**Extracted text:**
▼
Great Drama • R • 121 mins.

Is privacy possible in the Facebook Age?

     Jay (Jason Segel: How I Met Your Mother) and Annie (Cameron Diaz: The Other Woman) were insatiable. Their voracious sex life led to an unplanned pregnancy and marriage. Over a decade later, Jay and Annie still love each other, and they are flourishing professionally and personally, but their sex life has gone belly-up. Though both miss the intimacy, they can’t seem to find time for each other.
    Jay, who works at a radio station, has a complicated musical filing system that requires two iPads. For some reason, it also requires him to purchase new iPads every few months. He distributes his old ones to friends, family and occasionally business associates.
    Writer Annie’s popular blog on ­motherhood has attracted the attention of a huge corporation. They’d like her to be the face of their mommy blog, as long as she promises to keep the material wholesome. Thrilled at a chance to advance her career, which has stalled since the kids arrived, she plans to celebrate with a wild night of passion.
    Alas, Jay and Annie are no longer in synch. Things get awkward until Annie has a brilliant idea: Use Jay’s iPad to make a sex tape and spice up their DOA sex lives.
    Apparently, a camera lens is all you need to fix your marital ennui; the sex tape works like a charm. Happy to have reignited the spark, Annie tells Jay to delete the recording from the iPad. In post-coital bliss, Jay forgets and synchs his iPad to his computer. Now, thanks to the cloud and carelessness, Jay and Annie’s X-rated romp has been loaded onto all the iPads that Jay has given away.
    Can the couple retrieve them before their reputations are ruined? Or should they film a sequel?
    Rude, raunchy and ridiculous, Sex Tape is funny in spite of its plot. The misplaced sex tape has been done in sitcoms over the years, so the concept of a suburban couple terrified that their friends and family will find out that they have sex isn’t a new one. Still, the ease with which information is shared in the digital age could offer up some interesting problems for Annie and Jay.
▲
**What you will do:** Repeat the section of the movie review above word for word, starting at the words "Writer Annie’s popular" and stopping after the words "night of passion.".

**Study material:**
▼
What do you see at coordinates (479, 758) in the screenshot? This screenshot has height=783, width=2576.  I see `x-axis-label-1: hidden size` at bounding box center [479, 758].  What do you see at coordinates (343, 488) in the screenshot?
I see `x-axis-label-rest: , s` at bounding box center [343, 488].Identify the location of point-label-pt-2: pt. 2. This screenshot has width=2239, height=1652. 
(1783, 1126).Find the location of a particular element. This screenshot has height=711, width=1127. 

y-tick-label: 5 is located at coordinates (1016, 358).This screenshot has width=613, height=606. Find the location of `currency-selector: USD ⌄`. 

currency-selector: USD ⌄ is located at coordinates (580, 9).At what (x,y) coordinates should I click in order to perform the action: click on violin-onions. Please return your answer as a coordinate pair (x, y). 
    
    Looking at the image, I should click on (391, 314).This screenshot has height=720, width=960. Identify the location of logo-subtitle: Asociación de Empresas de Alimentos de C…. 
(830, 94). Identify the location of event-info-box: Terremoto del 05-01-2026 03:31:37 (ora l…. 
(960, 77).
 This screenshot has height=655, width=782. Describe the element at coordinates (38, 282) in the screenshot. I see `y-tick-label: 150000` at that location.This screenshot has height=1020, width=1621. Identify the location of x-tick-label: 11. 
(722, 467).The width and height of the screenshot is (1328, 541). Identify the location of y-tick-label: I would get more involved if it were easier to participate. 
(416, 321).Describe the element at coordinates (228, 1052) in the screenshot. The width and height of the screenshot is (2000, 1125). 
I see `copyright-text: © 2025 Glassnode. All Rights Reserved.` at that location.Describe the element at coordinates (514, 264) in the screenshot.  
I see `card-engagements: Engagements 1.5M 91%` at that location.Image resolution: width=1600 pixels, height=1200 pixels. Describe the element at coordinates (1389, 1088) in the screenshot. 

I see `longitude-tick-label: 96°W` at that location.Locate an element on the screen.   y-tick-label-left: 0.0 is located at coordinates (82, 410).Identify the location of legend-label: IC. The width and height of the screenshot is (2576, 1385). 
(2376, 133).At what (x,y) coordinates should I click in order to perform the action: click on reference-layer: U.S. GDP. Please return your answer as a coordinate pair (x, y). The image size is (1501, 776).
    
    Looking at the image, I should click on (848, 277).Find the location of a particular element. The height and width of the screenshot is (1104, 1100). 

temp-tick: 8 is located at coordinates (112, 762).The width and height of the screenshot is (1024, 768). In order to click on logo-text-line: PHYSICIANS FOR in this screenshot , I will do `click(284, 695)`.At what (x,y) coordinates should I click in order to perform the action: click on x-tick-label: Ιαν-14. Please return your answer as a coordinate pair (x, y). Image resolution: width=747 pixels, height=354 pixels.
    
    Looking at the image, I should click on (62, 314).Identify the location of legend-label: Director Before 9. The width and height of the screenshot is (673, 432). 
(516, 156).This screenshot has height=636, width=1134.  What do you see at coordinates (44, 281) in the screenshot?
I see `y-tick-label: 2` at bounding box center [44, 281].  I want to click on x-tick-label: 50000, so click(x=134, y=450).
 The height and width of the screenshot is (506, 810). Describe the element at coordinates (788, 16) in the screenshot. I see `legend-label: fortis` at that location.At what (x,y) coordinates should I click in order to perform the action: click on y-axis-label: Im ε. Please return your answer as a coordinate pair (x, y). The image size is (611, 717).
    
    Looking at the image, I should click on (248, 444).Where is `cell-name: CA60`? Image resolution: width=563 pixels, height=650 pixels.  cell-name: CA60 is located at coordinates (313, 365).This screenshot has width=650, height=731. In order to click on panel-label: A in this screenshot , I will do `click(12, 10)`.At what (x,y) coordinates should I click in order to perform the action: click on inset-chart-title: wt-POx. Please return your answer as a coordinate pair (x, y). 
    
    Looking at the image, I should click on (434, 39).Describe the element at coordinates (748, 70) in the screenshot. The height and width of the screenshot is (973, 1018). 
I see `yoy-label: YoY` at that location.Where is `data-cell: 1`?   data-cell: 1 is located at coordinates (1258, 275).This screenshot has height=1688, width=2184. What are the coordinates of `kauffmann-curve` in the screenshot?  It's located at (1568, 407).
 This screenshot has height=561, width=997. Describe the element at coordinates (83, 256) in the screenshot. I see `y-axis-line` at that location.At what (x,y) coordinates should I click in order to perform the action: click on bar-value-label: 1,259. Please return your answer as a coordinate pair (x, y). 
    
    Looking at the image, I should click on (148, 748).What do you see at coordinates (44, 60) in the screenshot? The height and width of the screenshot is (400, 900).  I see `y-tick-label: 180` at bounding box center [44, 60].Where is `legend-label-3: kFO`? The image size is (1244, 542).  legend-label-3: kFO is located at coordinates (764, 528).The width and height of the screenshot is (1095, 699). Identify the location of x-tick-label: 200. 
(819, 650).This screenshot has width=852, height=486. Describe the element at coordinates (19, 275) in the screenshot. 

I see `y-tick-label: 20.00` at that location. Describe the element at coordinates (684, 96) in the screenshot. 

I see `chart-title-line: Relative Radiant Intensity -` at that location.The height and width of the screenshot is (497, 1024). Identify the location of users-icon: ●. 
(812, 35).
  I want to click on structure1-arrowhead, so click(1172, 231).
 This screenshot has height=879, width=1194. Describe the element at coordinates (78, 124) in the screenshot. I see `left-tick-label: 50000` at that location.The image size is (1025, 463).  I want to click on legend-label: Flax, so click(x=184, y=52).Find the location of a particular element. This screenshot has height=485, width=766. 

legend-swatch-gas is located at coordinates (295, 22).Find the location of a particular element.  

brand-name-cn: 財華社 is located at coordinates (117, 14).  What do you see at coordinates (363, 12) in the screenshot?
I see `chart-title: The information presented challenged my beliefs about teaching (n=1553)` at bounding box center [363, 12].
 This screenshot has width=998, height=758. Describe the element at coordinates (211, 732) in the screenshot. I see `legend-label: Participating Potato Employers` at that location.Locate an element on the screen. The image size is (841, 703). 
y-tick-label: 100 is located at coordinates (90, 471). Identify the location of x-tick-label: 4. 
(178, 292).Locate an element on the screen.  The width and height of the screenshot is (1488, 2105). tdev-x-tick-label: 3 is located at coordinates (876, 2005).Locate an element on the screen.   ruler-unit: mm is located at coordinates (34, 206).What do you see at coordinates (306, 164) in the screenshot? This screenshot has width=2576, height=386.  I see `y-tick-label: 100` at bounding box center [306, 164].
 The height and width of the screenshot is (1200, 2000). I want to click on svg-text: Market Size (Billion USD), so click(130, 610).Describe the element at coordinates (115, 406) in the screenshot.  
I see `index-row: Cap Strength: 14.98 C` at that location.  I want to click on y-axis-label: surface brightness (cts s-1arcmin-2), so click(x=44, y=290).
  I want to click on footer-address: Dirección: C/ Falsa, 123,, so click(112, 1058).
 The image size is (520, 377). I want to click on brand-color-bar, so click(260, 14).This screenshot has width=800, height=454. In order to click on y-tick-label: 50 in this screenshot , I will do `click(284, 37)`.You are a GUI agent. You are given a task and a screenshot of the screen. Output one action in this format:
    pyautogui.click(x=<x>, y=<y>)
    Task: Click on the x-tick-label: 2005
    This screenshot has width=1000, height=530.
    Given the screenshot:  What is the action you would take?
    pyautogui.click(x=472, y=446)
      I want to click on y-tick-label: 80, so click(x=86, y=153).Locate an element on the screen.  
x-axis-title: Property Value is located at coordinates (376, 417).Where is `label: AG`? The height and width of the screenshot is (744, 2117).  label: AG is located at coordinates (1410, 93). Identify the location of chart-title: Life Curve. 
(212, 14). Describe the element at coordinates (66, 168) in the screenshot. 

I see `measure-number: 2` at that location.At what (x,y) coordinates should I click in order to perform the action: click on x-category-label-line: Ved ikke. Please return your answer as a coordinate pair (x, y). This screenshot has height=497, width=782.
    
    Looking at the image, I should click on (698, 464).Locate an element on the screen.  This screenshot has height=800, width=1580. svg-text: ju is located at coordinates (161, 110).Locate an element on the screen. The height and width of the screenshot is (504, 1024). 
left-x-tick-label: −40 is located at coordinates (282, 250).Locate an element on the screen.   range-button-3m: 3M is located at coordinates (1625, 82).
▲
**Answer box:**
Writer Annie’s popular blog on ­motherhood has attracted the attention of a huge corporation. They’d like her to be the face of their mommy blog, as long as she promises to keep the material wholesome. Thrilled at a chance to advance her career, which has stalled since the kids arrived, she plans to celebrate with a wild night of passion.